→ **The problem**
Would you copy out, exactly as written, each line from the one containing "Select stainless steel hardware cloth keyword" to the end of the records below?

→ **Supplied data**
===============

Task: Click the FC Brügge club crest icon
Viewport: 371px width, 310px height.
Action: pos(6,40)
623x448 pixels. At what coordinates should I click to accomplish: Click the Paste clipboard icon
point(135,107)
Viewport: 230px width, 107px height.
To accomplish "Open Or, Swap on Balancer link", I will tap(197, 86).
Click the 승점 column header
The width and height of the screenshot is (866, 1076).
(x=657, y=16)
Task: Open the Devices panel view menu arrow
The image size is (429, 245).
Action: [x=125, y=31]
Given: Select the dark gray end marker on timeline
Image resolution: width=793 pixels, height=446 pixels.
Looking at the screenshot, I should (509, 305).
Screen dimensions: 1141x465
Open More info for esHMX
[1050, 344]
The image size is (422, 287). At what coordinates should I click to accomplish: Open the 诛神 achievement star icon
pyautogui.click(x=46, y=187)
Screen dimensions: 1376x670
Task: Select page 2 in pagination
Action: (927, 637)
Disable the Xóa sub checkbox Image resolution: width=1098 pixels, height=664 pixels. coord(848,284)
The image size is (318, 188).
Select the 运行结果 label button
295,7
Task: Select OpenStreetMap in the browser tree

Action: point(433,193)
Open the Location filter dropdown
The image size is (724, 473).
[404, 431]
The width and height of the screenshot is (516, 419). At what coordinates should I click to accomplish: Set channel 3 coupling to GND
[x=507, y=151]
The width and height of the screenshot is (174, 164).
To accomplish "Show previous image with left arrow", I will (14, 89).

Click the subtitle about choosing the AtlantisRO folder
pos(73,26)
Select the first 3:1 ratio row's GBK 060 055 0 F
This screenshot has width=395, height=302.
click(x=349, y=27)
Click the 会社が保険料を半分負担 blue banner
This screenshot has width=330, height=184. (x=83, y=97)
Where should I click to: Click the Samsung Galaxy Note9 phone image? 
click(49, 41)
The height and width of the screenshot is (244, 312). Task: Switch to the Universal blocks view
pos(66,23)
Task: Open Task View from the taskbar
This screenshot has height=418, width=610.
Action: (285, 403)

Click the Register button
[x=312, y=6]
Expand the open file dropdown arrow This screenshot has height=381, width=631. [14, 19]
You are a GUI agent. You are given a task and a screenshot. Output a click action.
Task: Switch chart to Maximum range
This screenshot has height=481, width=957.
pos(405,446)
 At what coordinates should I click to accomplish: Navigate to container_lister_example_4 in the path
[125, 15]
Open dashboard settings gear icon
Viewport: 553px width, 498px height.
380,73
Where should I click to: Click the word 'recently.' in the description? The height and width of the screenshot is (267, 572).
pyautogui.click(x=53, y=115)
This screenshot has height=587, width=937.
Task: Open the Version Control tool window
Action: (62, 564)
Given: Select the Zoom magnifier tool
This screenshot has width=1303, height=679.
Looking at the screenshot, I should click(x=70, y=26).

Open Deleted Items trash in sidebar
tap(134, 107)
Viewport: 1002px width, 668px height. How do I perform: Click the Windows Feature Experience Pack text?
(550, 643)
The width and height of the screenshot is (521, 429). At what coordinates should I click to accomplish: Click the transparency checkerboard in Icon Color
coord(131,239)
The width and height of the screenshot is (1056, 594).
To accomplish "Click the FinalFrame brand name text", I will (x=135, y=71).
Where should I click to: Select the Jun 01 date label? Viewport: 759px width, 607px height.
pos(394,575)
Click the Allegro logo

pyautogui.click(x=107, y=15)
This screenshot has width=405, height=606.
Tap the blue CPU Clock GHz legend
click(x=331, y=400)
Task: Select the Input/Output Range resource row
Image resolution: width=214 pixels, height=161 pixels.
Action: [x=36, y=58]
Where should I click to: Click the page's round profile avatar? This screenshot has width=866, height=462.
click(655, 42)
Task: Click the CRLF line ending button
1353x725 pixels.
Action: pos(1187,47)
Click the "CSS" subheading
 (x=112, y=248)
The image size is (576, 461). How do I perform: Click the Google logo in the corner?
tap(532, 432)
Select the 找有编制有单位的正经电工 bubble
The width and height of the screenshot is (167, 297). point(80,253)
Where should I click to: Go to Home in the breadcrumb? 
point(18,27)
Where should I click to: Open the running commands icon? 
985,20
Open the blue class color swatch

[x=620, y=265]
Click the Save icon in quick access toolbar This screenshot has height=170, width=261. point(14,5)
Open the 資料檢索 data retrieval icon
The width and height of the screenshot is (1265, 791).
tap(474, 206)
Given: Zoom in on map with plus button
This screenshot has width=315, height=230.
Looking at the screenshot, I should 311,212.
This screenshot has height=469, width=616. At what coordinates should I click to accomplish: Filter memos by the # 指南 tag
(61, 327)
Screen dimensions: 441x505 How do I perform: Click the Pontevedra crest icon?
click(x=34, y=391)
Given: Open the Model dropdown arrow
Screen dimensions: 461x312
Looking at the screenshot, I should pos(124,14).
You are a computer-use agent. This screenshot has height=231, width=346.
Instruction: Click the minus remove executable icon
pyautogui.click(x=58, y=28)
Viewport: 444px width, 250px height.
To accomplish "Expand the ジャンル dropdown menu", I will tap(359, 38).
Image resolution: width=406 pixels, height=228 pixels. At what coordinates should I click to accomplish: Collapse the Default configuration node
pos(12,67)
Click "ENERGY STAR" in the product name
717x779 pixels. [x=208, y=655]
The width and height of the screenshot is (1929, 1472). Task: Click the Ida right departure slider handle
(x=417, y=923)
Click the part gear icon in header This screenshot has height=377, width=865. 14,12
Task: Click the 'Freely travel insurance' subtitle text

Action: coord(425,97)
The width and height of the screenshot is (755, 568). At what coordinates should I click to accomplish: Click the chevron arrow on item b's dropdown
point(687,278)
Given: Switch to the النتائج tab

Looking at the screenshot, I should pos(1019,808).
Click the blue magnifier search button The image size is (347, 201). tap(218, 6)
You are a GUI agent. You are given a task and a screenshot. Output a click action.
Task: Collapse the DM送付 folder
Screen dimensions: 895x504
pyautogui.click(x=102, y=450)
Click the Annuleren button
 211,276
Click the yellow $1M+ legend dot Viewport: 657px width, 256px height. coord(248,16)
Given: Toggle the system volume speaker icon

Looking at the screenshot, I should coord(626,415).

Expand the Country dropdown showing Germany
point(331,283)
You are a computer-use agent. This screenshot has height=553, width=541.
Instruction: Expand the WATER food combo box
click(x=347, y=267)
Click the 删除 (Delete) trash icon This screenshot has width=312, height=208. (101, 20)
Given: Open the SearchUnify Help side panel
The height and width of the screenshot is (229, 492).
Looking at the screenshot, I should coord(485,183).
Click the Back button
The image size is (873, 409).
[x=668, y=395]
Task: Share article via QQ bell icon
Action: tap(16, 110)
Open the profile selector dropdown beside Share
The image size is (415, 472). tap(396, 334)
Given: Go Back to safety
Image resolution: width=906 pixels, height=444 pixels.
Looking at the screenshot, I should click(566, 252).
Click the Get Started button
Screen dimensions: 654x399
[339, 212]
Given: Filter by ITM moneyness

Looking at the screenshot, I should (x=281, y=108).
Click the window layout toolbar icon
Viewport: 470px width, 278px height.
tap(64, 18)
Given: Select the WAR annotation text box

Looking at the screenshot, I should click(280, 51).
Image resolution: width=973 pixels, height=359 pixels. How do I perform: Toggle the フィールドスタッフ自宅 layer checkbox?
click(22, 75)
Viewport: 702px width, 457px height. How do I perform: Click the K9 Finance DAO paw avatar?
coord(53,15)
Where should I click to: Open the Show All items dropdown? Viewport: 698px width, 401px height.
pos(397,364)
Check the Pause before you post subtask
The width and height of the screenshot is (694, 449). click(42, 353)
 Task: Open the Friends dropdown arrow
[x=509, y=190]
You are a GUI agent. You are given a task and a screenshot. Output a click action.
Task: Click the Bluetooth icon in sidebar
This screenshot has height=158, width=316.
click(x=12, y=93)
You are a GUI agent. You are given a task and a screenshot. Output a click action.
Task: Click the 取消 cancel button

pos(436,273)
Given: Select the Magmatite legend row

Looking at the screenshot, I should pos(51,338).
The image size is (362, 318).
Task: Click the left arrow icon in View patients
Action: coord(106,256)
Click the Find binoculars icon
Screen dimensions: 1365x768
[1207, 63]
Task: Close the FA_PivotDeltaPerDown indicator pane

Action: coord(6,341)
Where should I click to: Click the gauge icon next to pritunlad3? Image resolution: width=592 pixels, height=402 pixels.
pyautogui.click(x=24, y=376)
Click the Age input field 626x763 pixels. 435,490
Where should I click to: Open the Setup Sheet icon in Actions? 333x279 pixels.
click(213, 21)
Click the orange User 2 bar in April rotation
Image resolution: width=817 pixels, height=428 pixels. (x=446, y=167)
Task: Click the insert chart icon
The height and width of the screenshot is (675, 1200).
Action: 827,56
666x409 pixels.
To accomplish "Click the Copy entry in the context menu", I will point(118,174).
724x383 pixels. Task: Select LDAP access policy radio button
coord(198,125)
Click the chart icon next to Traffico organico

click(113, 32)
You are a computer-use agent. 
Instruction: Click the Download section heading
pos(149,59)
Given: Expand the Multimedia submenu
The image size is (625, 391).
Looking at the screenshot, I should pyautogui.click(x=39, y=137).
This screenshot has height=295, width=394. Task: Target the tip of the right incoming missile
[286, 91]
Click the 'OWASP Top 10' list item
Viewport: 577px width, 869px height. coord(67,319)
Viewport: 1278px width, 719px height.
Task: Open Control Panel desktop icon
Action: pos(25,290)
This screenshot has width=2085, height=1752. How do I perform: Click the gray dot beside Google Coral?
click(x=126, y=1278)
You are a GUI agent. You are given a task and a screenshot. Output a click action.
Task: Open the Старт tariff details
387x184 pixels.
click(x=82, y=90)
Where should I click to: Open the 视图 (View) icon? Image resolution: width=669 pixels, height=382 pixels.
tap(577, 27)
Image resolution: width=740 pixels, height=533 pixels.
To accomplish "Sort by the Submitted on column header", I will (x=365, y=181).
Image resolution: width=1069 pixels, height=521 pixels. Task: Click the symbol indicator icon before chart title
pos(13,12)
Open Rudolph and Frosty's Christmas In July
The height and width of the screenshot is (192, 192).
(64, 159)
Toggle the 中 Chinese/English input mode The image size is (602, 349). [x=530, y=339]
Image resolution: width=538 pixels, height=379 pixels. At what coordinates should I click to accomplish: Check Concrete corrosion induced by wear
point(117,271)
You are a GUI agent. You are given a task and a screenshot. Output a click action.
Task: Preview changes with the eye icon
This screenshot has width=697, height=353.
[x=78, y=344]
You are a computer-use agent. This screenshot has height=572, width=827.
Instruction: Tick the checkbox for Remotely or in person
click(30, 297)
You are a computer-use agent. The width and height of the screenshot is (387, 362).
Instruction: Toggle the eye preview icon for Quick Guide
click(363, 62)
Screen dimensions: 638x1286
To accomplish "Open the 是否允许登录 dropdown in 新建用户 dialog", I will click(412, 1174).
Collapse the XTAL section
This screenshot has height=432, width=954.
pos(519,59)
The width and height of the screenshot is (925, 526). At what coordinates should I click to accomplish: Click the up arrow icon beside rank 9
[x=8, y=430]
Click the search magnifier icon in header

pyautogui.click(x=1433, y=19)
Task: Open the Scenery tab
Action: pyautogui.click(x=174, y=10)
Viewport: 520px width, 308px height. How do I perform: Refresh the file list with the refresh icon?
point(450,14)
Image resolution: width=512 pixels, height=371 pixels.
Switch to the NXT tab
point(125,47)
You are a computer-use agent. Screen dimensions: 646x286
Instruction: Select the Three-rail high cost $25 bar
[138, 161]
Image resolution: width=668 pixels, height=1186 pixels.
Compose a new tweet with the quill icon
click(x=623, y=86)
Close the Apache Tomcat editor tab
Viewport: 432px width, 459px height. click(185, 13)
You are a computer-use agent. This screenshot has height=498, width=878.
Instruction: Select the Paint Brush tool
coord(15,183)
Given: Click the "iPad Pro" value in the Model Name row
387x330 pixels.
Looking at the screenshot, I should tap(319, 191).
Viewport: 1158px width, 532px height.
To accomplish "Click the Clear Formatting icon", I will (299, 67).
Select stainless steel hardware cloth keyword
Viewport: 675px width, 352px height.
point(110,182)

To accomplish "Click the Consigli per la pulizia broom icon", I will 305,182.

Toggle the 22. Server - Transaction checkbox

===============

→ **Solution to the exercise**
Select stainless steel hardware cloth keyword
Viewport: 675px width, 352px height.
point(110,182)

To accomplish "Click the Consigli per la pulizia broom icon", I will 305,182.

Toggle the 22. Server - Transaction checkbox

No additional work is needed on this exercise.